Answer

**step1** Understanding the properties of a parallelogram

A parallelogram is a four-sided shape with a special property: its opposite sides are parallel. Parallel lines are lines that will never meet, no matter how far they are extended. This parallel nature creates specific relationships between the angles inside the parallelogram.

**step2** Identifying relationships between consecutive angles

Let's consider a parallelogram with four angles: Angle A, Angle B, Angle C, and Angle D.
Imagine we have two parallel sides, for example, the side connecting Angle A to Angle B (let's call it side AB) and the side connecting Angle D to Angle C (let's call it side DC). These two sides are parallel.
Now, imagine another side, like the one connecting Angle A to Angle D (side AD), crossing these parallel lines. When a line crosses two parallel lines, the 'inside' angles that are on the same side of the crossing line add up to 180 degrees. So, Angle A and Angle D together make 180 degrees. We can write this relationship as: Angle A + Angle D = 180 degrees.

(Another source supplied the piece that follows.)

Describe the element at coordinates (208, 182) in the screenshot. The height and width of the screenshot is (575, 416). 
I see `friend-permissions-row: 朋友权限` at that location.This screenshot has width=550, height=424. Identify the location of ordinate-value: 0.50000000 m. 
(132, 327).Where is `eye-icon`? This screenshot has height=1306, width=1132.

Similarly, let's look at side AB and side BC. The side connecting Angle A to Angle D (side AD) is parallel to the side connecting Angle B to Angle C (side BC). The side AB crosses these two parallel lines. This means that Angle A and Angle B are also 'inside' angles on the same side of the crossing line (side AB), so they also add up to 180 degrees. We can write this relationship as: Angle A + Angle B = 180 degrees.

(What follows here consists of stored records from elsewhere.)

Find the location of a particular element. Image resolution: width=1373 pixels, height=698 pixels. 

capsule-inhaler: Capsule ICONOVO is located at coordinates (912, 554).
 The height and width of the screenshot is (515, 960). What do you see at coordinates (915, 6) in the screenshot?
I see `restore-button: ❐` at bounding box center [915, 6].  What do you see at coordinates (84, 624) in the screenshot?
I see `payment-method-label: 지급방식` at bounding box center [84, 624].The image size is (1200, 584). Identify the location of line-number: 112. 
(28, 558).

**step3** Comparing angle relationships to prove one pair of opposite angles are equal

From what we just figured out, we have two important relationships:
1. Angle A + Angle D = 180 degrees
2. Angle A + Angle B = 180 degrees

Let's think about the first relationship: Angle D is the angle that, when added to Angle A, gives us a total of 180 degrees.
Now, let's think about the second relationship: Angle B is also the angle that, when added to Angle A, gives us a total of 180 degrees.

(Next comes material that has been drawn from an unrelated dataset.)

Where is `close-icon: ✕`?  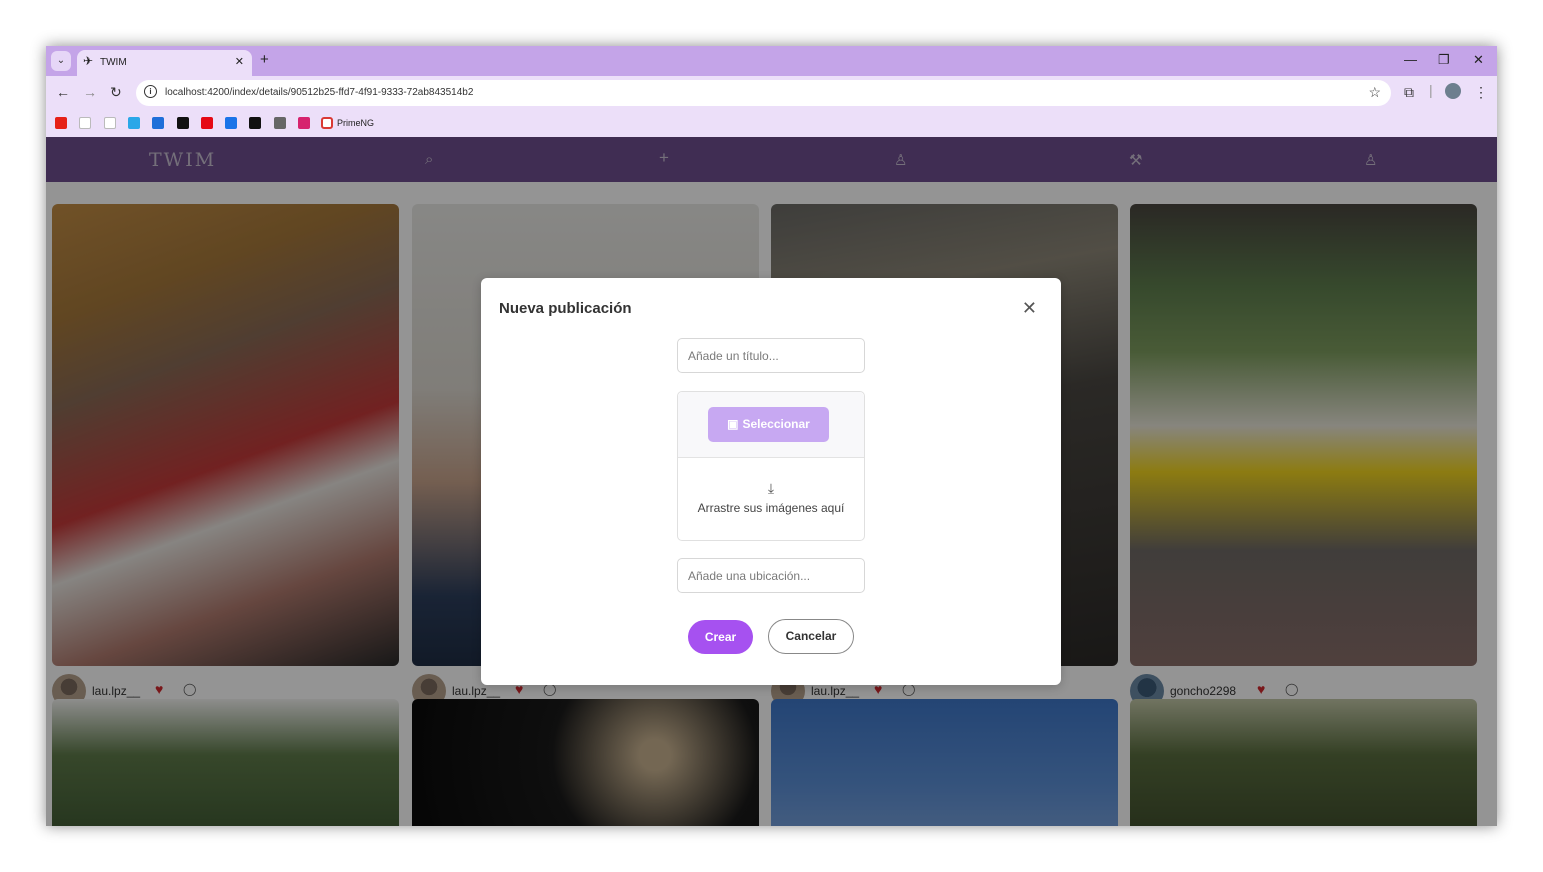 close-icon: ✕ is located at coordinates (1030, 308).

Since both Angle D and Angle B achieve the same result (180 degrees) when combined with the exact same Angle A, this means that Angle D and Angle B must be the same size. Therefore, Angle D = Angle B.

**step4** Extending the comparison to the other pair of opposite angles

We can use the same logic for the other pair of opposite angles, Angle A and Angle C.
We know that:
1. Angle A + Angle B = 180 degrees (from our previous step)
2. Angle C + Angle B = 180 degrees (because side AB is parallel to side DC, and side BC connects them, meaning Angle C and Angle B are 'inside' angles on the same side of side BC and add up to 180 degrees).

Angle A is the angle that, when added to Angle B, gives us a total of 180 degrees.
Angle C is also the angle that, when added to Angle B, gives us a total of 180 degrees.

Since both Angle A and Angle C achieve the same result (180 degrees) when combined with the exact same Angle B, this means that Angle A and Angle C must be the same size. Therefore, Angle A = Angle C.

**step5** Conclusion

By following these steps, we have shown that Angle D is equal to Angle B, and Angle A is equal to Angle C. This proves that the opposite angles of a parallelogram are indeed equal.